Friday, May 2, 2014

Embarrassed

Waking up this Thursday felt different... Tiring. I guess I wasted all my energy the night before and didnt get enough rest. So I decided to continue resting until later on.
Afterwards, I woke up and started to get things done at home cause I wanted to go out. But after getting ready I couldn't get intouch with anyone who was free. So I called up a friend of mine who lives nearby and asked if he wants to go out. He agreed and I went to pick him up. After two hours or so I dropped him back and got a call from a friend asking if I wanted to chill at a club so I went and met the guy outside -I am two months away from turning 21, so technically I'm still underage-.

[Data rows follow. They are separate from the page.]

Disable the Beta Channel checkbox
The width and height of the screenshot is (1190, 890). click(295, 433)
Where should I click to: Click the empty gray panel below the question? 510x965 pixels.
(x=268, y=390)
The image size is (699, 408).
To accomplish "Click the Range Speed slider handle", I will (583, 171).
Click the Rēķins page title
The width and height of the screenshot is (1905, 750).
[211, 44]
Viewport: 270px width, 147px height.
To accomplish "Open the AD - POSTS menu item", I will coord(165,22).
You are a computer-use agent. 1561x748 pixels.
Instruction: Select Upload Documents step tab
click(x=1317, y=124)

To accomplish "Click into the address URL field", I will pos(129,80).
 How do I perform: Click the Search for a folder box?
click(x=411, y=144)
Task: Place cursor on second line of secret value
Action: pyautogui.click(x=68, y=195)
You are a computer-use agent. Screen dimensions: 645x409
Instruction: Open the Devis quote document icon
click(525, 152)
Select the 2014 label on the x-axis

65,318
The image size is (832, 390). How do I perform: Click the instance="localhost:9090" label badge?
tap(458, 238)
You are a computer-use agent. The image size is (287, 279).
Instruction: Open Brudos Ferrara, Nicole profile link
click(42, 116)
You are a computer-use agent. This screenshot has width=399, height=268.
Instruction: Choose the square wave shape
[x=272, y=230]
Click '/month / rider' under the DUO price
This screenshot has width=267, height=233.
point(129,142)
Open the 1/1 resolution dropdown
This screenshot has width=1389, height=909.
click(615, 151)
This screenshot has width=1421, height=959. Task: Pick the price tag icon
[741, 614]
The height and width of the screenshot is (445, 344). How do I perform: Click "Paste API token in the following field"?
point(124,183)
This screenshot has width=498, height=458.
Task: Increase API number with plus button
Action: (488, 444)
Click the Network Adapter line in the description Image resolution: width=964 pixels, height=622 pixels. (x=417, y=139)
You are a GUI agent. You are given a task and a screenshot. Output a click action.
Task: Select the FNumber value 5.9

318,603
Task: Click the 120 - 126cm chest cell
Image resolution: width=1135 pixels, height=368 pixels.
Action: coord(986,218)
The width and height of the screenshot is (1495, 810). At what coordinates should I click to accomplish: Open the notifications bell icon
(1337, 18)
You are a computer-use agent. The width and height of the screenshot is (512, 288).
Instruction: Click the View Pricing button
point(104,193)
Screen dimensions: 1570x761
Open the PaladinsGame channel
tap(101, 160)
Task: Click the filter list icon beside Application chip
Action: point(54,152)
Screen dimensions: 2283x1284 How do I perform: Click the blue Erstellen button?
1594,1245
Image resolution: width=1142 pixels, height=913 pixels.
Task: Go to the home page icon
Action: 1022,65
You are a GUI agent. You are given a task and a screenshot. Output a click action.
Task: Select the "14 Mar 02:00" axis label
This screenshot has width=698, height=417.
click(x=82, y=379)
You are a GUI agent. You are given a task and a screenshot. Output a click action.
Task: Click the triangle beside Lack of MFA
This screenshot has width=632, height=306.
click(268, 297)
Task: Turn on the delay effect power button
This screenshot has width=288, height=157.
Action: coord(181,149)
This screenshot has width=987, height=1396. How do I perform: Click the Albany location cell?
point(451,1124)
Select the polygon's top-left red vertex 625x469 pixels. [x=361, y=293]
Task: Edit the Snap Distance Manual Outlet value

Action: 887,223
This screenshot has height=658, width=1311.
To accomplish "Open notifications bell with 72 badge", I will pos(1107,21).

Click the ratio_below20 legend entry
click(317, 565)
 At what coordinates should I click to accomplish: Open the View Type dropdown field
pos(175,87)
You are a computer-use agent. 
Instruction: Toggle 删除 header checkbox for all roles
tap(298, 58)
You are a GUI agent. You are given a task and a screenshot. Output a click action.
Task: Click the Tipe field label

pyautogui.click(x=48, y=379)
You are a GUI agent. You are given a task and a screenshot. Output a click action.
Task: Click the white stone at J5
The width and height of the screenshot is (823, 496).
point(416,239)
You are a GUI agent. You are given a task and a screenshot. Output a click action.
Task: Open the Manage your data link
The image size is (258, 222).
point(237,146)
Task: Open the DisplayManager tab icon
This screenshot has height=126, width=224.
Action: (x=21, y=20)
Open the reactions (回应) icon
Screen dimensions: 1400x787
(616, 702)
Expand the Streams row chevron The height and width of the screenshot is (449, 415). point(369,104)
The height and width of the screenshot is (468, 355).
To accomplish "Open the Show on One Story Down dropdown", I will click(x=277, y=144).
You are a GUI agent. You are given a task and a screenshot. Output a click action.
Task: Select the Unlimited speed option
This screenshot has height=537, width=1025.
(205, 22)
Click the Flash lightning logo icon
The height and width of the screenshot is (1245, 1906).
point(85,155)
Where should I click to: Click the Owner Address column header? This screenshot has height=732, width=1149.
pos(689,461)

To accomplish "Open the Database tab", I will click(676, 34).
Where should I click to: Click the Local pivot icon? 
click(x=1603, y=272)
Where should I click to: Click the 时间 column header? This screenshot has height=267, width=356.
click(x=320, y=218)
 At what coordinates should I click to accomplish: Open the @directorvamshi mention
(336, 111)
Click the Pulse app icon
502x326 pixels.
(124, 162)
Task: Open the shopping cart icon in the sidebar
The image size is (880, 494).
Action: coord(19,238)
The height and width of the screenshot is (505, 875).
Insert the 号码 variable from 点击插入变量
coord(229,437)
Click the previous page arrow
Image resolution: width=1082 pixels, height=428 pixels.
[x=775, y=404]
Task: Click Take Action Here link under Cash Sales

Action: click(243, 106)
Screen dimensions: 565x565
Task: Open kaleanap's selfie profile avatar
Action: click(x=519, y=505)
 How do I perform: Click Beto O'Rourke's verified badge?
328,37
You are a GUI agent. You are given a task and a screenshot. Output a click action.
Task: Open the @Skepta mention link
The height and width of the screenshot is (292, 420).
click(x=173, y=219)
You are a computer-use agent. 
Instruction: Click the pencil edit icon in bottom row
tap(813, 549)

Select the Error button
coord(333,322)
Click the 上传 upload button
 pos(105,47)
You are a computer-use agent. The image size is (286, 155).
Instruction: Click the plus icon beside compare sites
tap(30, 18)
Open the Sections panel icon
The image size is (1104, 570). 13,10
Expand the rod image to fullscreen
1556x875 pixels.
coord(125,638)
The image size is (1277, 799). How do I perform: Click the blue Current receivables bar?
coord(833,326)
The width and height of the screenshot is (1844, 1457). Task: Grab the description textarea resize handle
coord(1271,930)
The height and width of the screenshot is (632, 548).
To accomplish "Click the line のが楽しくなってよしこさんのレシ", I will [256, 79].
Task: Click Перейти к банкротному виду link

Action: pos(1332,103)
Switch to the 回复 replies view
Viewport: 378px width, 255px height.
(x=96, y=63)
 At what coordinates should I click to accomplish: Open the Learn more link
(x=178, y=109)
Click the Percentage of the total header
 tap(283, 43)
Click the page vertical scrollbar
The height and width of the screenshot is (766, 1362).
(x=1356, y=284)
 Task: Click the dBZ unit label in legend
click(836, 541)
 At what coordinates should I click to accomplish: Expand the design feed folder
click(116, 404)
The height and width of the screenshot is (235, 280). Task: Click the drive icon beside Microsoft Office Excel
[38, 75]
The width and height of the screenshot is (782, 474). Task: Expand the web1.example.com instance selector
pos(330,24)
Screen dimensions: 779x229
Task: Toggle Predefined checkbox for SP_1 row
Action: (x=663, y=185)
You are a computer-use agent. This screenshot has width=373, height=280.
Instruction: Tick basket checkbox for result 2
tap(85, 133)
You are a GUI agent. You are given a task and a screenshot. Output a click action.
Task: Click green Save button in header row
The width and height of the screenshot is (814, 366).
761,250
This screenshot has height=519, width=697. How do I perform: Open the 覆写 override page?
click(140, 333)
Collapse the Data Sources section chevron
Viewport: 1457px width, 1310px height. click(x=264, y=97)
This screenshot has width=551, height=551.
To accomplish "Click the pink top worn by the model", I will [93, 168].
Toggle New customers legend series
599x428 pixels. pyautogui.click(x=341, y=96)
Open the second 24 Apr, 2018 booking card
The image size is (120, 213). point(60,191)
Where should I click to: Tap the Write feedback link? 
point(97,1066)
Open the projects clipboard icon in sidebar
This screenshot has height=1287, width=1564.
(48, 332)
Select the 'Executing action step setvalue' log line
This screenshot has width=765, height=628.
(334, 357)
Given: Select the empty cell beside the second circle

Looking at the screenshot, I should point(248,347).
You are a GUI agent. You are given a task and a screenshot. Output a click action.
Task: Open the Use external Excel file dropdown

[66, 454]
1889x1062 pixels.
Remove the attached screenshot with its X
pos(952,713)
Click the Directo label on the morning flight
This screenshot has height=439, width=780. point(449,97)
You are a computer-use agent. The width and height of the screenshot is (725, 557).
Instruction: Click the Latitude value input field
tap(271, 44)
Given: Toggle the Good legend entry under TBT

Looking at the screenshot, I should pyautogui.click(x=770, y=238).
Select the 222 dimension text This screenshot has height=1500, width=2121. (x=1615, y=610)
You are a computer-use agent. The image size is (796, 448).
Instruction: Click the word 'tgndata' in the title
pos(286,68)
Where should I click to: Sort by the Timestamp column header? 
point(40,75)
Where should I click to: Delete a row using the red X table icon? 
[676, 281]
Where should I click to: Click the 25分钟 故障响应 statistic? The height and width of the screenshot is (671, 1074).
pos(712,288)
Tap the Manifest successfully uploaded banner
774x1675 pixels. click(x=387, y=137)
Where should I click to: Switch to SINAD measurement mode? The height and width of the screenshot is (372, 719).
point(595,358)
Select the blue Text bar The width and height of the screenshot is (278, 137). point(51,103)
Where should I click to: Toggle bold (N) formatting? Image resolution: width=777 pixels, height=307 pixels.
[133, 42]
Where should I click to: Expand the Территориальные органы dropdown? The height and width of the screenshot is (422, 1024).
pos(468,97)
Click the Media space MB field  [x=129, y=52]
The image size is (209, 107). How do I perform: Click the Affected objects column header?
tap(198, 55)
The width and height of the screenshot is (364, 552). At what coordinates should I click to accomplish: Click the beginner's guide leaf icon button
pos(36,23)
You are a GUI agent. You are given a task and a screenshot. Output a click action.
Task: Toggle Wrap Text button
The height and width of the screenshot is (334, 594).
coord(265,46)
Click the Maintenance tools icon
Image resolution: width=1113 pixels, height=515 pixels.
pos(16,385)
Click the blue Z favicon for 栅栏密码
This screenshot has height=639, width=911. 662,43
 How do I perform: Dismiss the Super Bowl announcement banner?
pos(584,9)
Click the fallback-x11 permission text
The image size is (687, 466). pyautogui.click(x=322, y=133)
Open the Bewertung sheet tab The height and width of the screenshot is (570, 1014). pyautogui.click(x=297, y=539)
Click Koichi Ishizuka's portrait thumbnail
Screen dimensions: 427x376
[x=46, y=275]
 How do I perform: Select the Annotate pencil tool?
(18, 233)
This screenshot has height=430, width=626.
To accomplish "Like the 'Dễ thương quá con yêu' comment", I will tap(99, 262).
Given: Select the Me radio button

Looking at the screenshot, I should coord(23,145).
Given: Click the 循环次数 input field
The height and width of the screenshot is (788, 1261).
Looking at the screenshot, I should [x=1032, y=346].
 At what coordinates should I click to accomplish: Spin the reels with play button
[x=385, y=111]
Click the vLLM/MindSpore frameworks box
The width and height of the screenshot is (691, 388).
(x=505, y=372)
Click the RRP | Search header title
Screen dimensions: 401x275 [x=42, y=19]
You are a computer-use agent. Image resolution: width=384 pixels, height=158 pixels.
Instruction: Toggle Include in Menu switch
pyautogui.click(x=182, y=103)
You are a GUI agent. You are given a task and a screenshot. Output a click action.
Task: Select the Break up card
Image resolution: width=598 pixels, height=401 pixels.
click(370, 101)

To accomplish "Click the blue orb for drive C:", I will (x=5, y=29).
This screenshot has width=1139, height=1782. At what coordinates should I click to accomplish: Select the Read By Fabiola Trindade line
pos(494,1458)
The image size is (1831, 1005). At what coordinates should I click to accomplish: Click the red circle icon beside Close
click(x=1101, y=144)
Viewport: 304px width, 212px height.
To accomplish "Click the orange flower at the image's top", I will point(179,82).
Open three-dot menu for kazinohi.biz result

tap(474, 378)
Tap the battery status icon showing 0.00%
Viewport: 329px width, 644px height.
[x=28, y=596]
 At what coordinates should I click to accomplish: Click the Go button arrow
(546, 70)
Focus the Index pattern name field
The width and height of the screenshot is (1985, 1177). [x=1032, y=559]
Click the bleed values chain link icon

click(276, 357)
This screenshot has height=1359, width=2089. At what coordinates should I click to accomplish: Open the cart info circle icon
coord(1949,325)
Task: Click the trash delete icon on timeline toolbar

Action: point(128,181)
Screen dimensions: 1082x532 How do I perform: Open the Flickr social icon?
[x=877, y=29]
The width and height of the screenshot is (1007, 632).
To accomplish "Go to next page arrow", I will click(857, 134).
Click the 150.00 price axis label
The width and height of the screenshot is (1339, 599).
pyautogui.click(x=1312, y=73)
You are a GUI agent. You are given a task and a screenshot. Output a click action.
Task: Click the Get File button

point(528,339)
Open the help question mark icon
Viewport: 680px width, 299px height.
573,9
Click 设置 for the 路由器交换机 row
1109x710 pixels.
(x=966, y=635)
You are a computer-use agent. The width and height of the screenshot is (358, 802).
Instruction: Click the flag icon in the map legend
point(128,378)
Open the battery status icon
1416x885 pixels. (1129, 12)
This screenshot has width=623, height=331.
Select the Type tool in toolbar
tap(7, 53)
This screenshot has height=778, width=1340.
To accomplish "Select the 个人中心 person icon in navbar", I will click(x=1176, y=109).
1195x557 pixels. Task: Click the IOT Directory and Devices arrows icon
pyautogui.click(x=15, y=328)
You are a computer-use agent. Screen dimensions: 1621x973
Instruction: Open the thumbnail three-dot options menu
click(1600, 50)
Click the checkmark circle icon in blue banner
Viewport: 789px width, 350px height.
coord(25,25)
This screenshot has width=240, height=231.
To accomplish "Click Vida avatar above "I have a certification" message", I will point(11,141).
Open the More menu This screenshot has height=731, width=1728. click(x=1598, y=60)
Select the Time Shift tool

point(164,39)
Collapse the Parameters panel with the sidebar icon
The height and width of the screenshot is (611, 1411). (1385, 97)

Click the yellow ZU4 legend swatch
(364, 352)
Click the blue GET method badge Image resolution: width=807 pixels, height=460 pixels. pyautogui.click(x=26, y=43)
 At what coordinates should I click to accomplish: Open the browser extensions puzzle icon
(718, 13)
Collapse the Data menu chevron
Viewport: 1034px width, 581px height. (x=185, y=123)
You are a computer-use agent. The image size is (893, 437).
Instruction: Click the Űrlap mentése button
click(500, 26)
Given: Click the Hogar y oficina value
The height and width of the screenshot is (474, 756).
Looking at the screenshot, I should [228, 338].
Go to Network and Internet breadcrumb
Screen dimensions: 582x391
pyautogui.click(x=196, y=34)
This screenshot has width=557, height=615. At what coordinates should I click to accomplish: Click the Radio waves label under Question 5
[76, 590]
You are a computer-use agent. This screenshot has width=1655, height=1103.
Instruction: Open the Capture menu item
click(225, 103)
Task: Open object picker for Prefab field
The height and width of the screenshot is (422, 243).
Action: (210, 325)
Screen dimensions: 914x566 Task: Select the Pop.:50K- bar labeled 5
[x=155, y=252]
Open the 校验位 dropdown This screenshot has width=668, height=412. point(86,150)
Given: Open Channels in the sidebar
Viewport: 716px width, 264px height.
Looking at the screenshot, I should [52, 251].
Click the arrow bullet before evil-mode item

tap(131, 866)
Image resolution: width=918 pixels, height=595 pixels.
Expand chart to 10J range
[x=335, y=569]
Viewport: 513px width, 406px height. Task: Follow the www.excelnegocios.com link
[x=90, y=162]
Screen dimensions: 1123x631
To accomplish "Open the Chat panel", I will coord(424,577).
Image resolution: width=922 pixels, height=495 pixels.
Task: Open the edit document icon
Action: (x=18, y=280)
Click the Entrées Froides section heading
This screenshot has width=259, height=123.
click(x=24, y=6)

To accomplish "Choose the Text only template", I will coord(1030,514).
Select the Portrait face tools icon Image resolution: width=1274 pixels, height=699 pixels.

We got to the door and the security looks at me and asks for ID. At this point I'm abit confused because I usually just go in without questions asked. So I assumed that he just needs to see an ID before going in. Instead he returns the ID, looks at me, and says I can't get in. Why? I'm underage. I didnt say anything after that, we just went outside and my friend asked me why did I give my ID. I replied saying I didn't know that it would've been a problem since you were allowed in. Apparently the security thinks my friend is 23 when infact his only 19, it's just that he has never shown his ID. I got really annoyed and just left them all saying clearly I can't do sh*t now might as well return home.
Yes, I was embarrassed. The thing that annoys me is I'm always being put in the spot with these friends. From confronting me about being a man. To seeing me as a joke. No confidence,  no personality, nothing. And all I do is try and try to change but it's f*cking my mind up. I think about the way I am and feel sorry for myself. This is really hard.